One answer came to me (Bruce) this week. I was visiting one of the “hotels” downtown where our friends live. There was a new person at the office window, and she said, “You know, you remind me of a guy who used to hand out cigarettes to us on the street.” I smiled and said that was probably me. “Did you work with a really cool guy with a white Mohawk?” Yep, that was Ken, our founder. Then she smiled a huge smile and started to tell me how much of a difference we had made in her life.
The weird thing is, this wasn’t some perfect moment like in the movies. She didn’t change because of a heroic effort on our part. In her own words, “That was years ago when I was using drugs all the time. You guys knew I was a user, but you loved me anyway. It was crazy that you would do that, but it meant the world to me. You guys loved me before I learned to love me.” She is now three years clean and sober and the smile on her face is awesome!
Did we make a difference? She says we did. But here’s what stumps me – up until this chance encounter we had no idea. From our viewpoint she was with us for a while then stopped coming. We didn’t know where she went or what happened. We didn’t know the answer to the question.

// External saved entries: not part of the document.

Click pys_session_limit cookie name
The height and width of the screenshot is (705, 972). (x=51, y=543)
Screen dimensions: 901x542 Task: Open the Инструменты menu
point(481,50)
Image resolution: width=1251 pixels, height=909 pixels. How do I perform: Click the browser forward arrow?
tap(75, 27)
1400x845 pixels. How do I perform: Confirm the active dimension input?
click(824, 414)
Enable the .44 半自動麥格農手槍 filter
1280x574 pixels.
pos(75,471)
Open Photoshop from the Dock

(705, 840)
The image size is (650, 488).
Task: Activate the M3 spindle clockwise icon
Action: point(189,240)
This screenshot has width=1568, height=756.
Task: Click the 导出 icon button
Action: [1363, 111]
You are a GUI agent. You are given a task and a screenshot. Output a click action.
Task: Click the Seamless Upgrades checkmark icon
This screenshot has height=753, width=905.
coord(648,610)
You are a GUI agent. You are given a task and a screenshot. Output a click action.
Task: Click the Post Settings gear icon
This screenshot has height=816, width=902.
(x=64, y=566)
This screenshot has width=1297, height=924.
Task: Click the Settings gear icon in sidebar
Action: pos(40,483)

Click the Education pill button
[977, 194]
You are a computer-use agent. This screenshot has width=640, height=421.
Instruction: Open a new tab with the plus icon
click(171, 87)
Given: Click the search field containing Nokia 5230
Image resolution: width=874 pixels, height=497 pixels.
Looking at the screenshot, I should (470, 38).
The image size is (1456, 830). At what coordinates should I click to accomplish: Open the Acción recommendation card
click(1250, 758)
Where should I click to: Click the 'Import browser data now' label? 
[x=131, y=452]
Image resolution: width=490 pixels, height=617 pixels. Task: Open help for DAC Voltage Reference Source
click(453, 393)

How do we decide if we are making a difference when a fair number of the people we get to meet disappear before we know the outcome? I think that’s called faith. We believe we are making a difference. We have enough stories to know it’s not blind faith, but for the most part we hope and pray and keep on meeting people and doing what we can. Mostly we love people right where they are, even if they are drug users or grumpy or depressed. And at least part of the time that is exactly what makes a difference.